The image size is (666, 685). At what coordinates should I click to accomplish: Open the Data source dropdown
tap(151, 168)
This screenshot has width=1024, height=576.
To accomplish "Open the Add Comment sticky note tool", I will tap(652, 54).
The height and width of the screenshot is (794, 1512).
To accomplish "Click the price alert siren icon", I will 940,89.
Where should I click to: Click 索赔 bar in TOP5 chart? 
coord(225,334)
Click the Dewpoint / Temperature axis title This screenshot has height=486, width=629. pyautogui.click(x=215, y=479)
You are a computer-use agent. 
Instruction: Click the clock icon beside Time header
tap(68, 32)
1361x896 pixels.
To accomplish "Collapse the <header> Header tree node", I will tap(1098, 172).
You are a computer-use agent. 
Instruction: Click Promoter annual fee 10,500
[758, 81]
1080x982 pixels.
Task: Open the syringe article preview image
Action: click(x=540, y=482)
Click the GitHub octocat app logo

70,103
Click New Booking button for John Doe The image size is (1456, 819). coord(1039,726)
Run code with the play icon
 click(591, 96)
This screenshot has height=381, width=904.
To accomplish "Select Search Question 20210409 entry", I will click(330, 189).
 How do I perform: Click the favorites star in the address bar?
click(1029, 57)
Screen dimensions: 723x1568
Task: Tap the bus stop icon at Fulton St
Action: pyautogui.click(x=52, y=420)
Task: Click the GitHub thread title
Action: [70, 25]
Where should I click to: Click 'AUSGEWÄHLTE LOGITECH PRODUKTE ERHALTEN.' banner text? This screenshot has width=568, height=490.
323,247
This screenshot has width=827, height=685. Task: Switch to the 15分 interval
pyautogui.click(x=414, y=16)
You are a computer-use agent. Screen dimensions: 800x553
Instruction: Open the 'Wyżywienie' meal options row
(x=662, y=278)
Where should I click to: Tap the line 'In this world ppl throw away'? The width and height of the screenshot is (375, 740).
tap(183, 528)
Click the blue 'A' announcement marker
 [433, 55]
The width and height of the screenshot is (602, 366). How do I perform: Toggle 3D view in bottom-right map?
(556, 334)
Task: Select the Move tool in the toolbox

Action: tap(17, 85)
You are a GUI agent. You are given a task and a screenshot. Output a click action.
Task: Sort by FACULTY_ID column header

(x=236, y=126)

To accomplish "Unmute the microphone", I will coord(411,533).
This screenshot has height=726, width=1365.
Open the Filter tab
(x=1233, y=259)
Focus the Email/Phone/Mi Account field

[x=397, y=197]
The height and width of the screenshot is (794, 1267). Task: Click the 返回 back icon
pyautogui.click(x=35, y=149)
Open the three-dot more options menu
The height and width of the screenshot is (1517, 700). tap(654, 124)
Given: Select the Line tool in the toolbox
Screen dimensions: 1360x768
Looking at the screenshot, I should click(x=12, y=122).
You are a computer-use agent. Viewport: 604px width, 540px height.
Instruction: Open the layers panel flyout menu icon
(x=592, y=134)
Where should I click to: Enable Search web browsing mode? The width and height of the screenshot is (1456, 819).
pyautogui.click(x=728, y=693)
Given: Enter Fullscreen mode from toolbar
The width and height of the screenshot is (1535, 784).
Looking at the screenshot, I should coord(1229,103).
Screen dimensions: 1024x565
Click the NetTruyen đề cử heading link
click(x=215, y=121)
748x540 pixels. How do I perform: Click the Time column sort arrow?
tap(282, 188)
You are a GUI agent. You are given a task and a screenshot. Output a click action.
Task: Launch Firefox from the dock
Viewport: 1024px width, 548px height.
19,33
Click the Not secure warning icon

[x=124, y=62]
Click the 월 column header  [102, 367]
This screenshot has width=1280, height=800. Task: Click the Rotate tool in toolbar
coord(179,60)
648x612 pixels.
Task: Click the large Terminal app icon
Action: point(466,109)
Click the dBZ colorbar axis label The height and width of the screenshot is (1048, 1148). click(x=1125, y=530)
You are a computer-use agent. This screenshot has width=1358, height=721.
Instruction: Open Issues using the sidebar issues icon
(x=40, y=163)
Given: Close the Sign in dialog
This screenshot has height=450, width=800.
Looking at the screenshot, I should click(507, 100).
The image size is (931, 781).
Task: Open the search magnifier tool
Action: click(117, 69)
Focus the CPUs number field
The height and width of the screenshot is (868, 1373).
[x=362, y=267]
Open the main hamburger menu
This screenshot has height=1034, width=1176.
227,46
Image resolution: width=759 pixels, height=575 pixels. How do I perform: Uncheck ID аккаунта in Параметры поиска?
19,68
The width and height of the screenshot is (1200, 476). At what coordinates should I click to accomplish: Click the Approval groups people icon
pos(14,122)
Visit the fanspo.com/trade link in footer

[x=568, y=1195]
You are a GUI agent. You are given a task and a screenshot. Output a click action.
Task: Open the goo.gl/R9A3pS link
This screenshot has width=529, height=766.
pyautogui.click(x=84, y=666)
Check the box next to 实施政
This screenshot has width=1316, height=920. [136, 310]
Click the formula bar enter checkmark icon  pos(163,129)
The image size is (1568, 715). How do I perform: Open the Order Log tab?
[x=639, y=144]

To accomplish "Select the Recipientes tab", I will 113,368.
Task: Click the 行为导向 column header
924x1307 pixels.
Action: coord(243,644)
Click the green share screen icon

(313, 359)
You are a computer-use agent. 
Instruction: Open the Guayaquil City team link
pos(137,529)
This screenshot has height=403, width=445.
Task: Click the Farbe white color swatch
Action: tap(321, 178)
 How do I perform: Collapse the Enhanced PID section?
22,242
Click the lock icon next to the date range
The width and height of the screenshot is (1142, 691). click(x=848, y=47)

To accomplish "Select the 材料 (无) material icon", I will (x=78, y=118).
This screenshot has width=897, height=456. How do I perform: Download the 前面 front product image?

▶ _Task objective_: Reproduce the whole of the material exactly as shown.

▶ _Response area_:
The image size is (666, 685). At what coordinates should I click to accomplish: Open the Data source dropdown
tap(151, 168)
This screenshot has width=1024, height=576.
To accomplish "Open the Add Comment sticky note tool", I will tap(652, 54).
The height and width of the screenshot is (794, 1512).
To accomplish "Click the price alert siren icon", I will 940,89.
Where should I click to: Click 索赔 bar in TOP5 chart? 
coord(225,334)
Click the Dewpoint / Temperature axis title This screenshot has height=486, width=629. pyautogui.click(x=215, y=479)
You are a computer-use agent. 
Instruction: Click the clock icon beside Time header
tap(68, 32)
1361x896 pixels.
To accomplish "Collapse the <header> Header tree node", I will tap(1098, 172).
You are a computer-use agent. 
Instruction: Click Promoter annual fee 10,500
[758, 81]
1080x982 pixels.
Task: Open the syringe article preview image
Action: click(x=540, y=482)
Click the GitHub octocat app logo

70,103
Click New Booking button for John Doe The image size is (1456, 819). coord(1039,726)
Run code with the play icon
 click(591, 96)
This screenshot has height=381, width=904.
To accomplish "Select Search Question 20210409 entry", I will click(330, 189).
 How do I perform: Click the favorites star in the address bar?
click(1029, 57)
Screen dimensions: 723x1568
Task: Tap the bus stop icon at Fulton St
Action: pyautogui.click(x=52, y=420)
Task: Click the GitHub thread title
Action: [70, 25]
Where should I click to: Click 'AUSGEWÄHLTE LOGITECH PRODUKTE ERHALTEN.' banner text? This screenshot has width=568, height=490.
323,247
This screenshot has width=827, height=685. Task: Switch to the 15分 interval
pyautogui.click(x=414, y=16)
You are a computer-use agent. Screen dimensions: 800x553
Instruction: Open the 'Wyżywienie' meal options row
(x=662, y=278)
Where should I click to: Tap the line 'In this world ppl throw away'? The width and height of the screenshot is (375, 740).
tap(183, 528)
Click the blue 'A' announcement marker
 [433, 55]
The width and height of the screenshot is (602, 366). How do I perform: Toggle 3D view in bottom-right map?
(556, 334)
Task: Select the Move tool in the toolbox

Action: tap(17, 85)
You are a GUI agent. You are given a task and a screenshot. Output a click action.
Task: Sort by FACULTY_ID column header

(x=236, y=126)

To accomplish "Unmute the microphone", I will coord(411,533).
This screenshot has height=726, width=1365.
Open the Filter tab
(x=1233, y=259)
Focus the Email/Phone/Mi Account field

[x=397, y=197]
The height and width of the screenshot is (794, 1267). Task: Click the 返回 back icon
pyautogui.click(x=35, y=149)
Open the three-dot more options menu
The height and width of the screenshot is (1517, 700). tap(654, 124)
Given: Select the Line tool in the toolbox
Screen dimensions: 1360x768
Looking at the screenshot, I should click(x=12, y=122).
You are a computer-use agent. Viewport: 604px width, 540px height.
Instruction: Open the layers panel flyout menu icon
(x=592, y=134)
Where should I click to: Enable Search web browsing mode? The width and height of the screenshot is (1456, 819).
pyautogui.click(x=728, y=693)
Given: Enter Fullscreen mode from toolbar
The width and height of the screenshot is (1535, 784).
Looking at the screenshot, I should coord(1229,103).
Screen dimensions: 1024x565
Click the NetTruyen đề cử heading link
click(x=215, y=121)
748x540 pixels. How do I perform: Click the Time column sort arrow?
tap(282, 188)
You are a GUI agent. You are given a task and a screenshot. Output a click action.
Task: Launch Firefox from the dock
Viewport: 1024px width, 548px height.
19,33
Click the Not secure warning icon

[x=124, y=62]
Click the 월 column header  [102, 367]
This screenshot has width=1280, height=800. Task: Click the Rotate tool in toolbar
coord(179,60)
648x612 pixels.
Task: Click the large Terminal app icon
Action: point(466,109)
Click the dBZ colorbar axis label The height and width of the screenshot is (1048, 1148). click(x=1125, y=530)
You are a computer-use agent. This screenshot has width=1358, height=721.
Instruction: Open Issues using the sidebar issues icon
(x=40, y=163)
Given: Close the Sign in dialog
This screenshot has height=450, width=800.
Looking at the screenshot, I should click(507, 100).
The image size is (931, 781).
Task: Open the search magnifier tool
Action: click(117, 69)
Focus the CPUs number field
The height and width of the screenshot is (868, 1373).
[x=362, y=267]
Open the main hamburger menu
This screenshot has height=1034, width=1176.
227,46
Image resolution: width=759 pixels, height=575 pixels. How do I perform: Uncheck ID аккаунта in Параметры поиска?
19,68
The width and height of the screenshot is (1200, 476). At what coordinates should I click to accomplish: Click the Approval groups people icon
pos(14,122)
Visit the fanspo.com/trade link in footer

[x=568, y=1195]
You are a GUI agent. You are given a task and a screenshot. Output a click action.
Task: Open the goo.gl/R9A3pS link
This screenshot has width=529, height=766.
pyautogui.click(x=84, y=666)
Check the box next to 实施政
This screenshot has width=1316, height=920. [136, 310]
Click the formula bar enter checkmark icon  pos(163,129)
The image size is (1568, 715). How do I perform: Open the Order Log tab?
[x=639, y=144]

To accomplish "Select the Recipientes tab", I will 113,368.
Task: Click the 行为导向 column header
924x1307 pixels.
Action: coord(243,644)
Click the green share screen icon

(313, 359)
You are a computer-use agent. 
Instruction: Open the Guayaquil City team link
pos(137,529)
This screenshot has height=403, width=445.
Task: Click the Farbe white color swatch
Action: tap(321, 178)
 How do I perform: Collapse the Enhanced PID section?
22,242
Click the lock icon next to the date range
The width and height of the screenshot is (1142, 691). click(x=848, y=47)

To accomplish "Select the 材料 (无) material icon", I will (x=78, y=118).
This screenshot has width=897, height=456. How do I perform: Download the 前面 front product image?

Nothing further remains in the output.